▶ _SOURCE TEXT_:
■ ■ ■ ■ ■

In the above-described invention, the hydraulic ride control system may further comprise a selector valve arranged on a bypass line branching out from the connection line and disposed in parallel with the opening control valve such that the bypass line may normally be maintained in communication but may be cut off when a load pressure on the hydraulic cylinder has increased to at least a predetermined pressure.
In the above-described invention, a check valve may be arranged on the bypass line to bleed a pressure only from the hydraulic cylinder to the accumulator.
As the present invention can variably control the opening of the opening control valve by the control means depending on the weight of the front section, vibrations which take place when travelling with a load can be suppressed irrespective of the change in the weight of the front section. The present invention, therefore, makes it possible to improve the vibration suppression performance over the conventional technique.

BRIEF DESCRIPTION OF THE DRAWINGS

FIG. 1 is an external view of a wheel loader referred to as one example of working vehicles to which a hydraulic ride control system according to a first embodiment of the present invention can be applied.
FIG. 2 is a circuit diagram illustrating the hydraulic ride control system according to the first embodiment of the present invention.
FIG. 3 is a diagram showing one example of opening characteristics of an opening control valve as available from the hydraulic ride control system according to the first embodiment of the present invention.
FIG. 4 is a diagram depicting one example of a relationship between a load pressure and a coefficient function set by a controller in the hydraulic ride control system according to the first embodiment of the present invention.

■ ■ ■ ■ ■

▶ _MATERIAL_:
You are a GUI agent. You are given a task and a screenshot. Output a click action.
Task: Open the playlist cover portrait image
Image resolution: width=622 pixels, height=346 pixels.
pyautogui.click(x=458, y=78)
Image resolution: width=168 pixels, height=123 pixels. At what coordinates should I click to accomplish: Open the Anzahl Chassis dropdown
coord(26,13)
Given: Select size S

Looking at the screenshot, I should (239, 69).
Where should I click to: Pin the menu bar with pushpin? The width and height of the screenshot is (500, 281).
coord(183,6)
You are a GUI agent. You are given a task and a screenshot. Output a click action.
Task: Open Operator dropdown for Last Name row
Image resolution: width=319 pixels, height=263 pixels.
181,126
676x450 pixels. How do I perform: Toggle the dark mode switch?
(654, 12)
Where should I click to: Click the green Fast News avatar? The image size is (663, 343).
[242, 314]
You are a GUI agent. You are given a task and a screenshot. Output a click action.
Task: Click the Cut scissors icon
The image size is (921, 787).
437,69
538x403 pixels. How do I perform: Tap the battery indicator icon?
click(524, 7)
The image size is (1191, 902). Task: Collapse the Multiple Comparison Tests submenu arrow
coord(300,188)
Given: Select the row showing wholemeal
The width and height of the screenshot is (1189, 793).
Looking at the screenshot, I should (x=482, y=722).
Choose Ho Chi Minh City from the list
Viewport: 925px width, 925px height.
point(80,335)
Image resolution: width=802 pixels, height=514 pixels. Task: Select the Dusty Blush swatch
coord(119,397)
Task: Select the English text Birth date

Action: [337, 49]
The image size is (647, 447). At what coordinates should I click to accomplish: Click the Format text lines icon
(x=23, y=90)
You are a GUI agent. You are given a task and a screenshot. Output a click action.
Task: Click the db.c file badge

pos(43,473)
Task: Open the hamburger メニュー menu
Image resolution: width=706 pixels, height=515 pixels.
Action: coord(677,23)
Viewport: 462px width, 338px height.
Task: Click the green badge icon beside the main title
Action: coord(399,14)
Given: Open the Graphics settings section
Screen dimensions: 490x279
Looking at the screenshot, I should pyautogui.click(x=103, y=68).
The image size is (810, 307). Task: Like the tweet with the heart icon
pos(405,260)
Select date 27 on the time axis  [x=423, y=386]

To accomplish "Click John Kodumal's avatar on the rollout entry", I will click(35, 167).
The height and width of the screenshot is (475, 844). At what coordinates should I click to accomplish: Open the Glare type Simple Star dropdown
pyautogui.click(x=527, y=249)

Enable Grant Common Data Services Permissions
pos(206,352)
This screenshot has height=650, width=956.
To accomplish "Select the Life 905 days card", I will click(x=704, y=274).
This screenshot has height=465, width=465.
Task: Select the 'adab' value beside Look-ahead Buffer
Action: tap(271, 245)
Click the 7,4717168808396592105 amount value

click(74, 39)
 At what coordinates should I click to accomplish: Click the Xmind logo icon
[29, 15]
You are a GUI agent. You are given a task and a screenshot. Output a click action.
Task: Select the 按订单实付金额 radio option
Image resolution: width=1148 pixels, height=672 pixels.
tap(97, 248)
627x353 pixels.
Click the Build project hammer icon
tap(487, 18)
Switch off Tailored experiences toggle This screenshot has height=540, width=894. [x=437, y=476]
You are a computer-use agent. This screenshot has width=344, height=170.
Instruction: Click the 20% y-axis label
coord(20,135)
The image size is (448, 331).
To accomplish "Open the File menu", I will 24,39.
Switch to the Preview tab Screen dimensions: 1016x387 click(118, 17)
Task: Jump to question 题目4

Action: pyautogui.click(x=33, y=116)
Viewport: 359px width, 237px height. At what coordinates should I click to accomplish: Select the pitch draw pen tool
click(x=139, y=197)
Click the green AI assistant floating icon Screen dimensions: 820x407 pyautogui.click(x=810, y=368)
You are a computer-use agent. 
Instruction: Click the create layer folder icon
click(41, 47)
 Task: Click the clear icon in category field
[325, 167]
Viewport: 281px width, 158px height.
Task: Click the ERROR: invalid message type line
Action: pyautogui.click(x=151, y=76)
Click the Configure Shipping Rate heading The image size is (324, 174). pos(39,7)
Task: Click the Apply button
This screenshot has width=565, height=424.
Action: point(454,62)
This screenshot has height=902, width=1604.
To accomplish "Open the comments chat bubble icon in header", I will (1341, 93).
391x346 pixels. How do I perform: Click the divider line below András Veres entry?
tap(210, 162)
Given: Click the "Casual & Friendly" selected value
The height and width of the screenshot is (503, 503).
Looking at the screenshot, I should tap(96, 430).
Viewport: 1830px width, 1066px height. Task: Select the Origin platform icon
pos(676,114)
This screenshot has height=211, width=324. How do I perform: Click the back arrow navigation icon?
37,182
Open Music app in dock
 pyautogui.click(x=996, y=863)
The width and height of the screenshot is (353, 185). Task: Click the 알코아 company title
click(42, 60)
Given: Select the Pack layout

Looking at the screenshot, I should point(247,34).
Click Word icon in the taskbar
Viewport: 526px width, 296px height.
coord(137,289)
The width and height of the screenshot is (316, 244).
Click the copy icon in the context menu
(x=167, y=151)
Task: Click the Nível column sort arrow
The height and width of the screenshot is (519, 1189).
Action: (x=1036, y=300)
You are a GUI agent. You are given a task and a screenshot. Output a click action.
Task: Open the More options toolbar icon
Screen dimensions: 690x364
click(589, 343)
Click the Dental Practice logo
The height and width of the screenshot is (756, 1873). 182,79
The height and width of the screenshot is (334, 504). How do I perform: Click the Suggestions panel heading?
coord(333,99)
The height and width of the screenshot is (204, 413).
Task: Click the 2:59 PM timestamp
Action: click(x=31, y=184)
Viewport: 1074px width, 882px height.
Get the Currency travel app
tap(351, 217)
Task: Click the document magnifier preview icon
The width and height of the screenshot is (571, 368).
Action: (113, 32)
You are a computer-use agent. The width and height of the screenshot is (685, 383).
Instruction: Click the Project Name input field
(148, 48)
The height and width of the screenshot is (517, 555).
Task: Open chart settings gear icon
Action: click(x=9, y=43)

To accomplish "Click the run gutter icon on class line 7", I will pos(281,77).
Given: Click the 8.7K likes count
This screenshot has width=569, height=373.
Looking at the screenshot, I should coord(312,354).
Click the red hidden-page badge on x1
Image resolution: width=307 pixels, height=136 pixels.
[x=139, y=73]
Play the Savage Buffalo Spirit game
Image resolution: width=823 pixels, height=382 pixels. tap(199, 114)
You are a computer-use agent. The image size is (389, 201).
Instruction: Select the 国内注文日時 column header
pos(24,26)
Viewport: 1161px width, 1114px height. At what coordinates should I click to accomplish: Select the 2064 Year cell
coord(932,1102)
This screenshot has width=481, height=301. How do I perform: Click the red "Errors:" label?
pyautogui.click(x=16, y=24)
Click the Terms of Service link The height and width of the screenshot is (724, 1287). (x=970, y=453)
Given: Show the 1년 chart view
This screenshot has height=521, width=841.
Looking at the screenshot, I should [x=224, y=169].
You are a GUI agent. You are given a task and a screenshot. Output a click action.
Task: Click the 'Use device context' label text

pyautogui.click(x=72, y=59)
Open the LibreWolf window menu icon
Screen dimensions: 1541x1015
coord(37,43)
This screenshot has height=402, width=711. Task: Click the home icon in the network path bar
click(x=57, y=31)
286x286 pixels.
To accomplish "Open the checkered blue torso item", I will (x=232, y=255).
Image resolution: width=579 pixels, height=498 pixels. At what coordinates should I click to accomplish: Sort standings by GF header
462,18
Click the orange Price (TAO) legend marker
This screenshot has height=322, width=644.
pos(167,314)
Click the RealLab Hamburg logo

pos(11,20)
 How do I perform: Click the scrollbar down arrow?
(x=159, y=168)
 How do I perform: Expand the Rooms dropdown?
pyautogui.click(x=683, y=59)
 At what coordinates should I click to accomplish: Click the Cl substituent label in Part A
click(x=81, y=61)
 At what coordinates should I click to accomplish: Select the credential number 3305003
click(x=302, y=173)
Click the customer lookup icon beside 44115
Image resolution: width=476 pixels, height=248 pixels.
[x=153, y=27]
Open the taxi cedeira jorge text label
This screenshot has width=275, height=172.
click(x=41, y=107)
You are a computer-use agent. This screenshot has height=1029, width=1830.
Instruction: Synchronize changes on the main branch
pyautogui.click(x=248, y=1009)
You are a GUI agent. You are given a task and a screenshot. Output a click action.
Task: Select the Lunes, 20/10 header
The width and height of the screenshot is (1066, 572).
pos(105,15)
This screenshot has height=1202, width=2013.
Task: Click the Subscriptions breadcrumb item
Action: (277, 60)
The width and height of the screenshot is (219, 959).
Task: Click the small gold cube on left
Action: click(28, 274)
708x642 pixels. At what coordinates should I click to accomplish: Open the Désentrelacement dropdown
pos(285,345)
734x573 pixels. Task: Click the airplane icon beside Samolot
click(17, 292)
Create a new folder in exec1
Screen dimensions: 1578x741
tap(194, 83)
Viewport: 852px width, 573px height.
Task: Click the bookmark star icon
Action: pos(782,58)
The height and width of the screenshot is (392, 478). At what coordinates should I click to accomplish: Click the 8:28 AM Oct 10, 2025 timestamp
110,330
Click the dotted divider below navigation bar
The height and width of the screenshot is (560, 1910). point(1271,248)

■ ■ ■ ■ ■

▶ _WHAT THE TASK ASKS_: In the hydraulic ride control text, shorten the paragraph that begins "As the present invention can variably control" to one or two sentences and keep its main facts.

▶ _RESULT BELOW_: The control means adjusts the opening control valve according to the weight of the front section. This holds down vibrations during travel with a load whatever that weight is, so vibration suppression is better than with the conventional technique.